What is the formula for finding a percentage using mean and standard deviation?
The core formula is the z-score formula: z = (x - μ) / σ, where x is the value you are interested in, μ is the mean, and σ is the standard deviation. Once you have the z-score, you convert it to a percentage using a z-table or statistical software. The z-table gives the cumulative probability from the left tail of the normal distribution up to your z-score. Multiply that probability by 100 to get the percentage of values that fall below your chosen value x.
How do you find the percentage of data above a certain value?
To find the percentage of data above a given value, follow these steps:
- Calculate the z-score for your value using the formula above.
- Look up the z-score in a standard normal table to get the cumulative probability (percentage below).
- Subtract that cumulative probability from 1 (or 100% if using percentages).
- Multiply the result by 100 to express it as a percentage.
For example, if the mean is 100, the standard deviation is 15, and you want the percentage of values above 130, the z-score is (130-100)/15 = 2.00. A z-table shows that about 97.72% of data falls below a z-score of 2.00, so the percentage above is 100% - 97.72% = 2.28%.
How do you find the percentage of data between two values?
To find the percentage of data between two values, you calculate the z-scores for both values, then subtract the smaller cumulative probability from the larger one. Here is a step-by-step approach:
- Compute z1 for the lower value and z2 for the upper value.
- Look up the cumulative probabilities for both z-scores from a z-table.
- Subtract the cumulative probability of z1 from that of z2.
- Multiply the result by 100 to get the percentage.
For instance, with a mean of 50 and standard deviation of 10, to find the percentage of data between 40 and 60: z1 = (40-50)/10 = -1.00 (cumulative probability ≈ 0.1587), z2 = (60-50)/10 = 1.00 (cumulative probability ≈ 0.8413). The percentage between is (0.8413 - 0.1587) * 100 = 68.26%.
What is a practical example using a table?
The following table shows how to find the percentage of data below, above, and between specific values for a dataset with a mean of 70 and a standard deviation of 5.

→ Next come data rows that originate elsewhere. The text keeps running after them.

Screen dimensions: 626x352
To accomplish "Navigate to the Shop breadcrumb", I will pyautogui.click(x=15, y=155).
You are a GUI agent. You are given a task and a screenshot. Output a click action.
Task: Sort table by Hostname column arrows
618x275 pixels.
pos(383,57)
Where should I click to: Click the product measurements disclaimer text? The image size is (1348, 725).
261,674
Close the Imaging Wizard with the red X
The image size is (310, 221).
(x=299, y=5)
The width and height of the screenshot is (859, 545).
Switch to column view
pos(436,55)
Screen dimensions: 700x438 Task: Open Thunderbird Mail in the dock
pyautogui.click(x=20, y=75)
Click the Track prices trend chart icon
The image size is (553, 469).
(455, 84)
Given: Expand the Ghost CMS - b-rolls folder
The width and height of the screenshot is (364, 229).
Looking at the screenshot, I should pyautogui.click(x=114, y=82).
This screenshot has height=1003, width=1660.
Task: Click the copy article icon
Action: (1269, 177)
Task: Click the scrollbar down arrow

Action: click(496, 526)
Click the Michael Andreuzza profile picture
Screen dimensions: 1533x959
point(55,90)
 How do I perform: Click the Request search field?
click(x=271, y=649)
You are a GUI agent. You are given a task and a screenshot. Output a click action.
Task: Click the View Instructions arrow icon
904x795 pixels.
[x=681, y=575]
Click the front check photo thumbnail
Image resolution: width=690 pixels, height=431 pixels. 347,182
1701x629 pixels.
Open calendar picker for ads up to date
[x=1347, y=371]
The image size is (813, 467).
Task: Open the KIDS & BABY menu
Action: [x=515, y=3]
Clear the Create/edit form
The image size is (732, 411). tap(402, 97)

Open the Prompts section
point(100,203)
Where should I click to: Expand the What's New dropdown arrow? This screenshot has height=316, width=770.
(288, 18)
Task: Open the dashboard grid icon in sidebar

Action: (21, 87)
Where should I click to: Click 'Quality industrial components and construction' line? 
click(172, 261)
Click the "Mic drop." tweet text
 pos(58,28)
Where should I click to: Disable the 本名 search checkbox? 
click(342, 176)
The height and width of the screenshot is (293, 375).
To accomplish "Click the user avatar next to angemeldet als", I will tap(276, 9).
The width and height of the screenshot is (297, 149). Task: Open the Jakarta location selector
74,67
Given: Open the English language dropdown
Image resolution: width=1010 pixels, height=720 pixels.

| Value (x) | Z-score | Cumulative Probability | Percentage Below | Percentage Above |
|---|---|---|---|---|
| 65 | -1.00 | 0.1587 | 15.87% | 84.13% |
| 70 | 0.00 | 0.5000 | 50.00% | 50.00% |
| 75 | 1.00 | 0.8413 | 84.13% | 15.87% |
| 80 | 2.00 | 0.9772 | 97.72% | 2.28% |
To find the percentage between 65 and 75, subtract the cumulative probability at 65 (0.1587) from that at 75 (0.8413), giving 0.6826, or 68.26%. This matches the empirical rule for one standard deviation from the mean.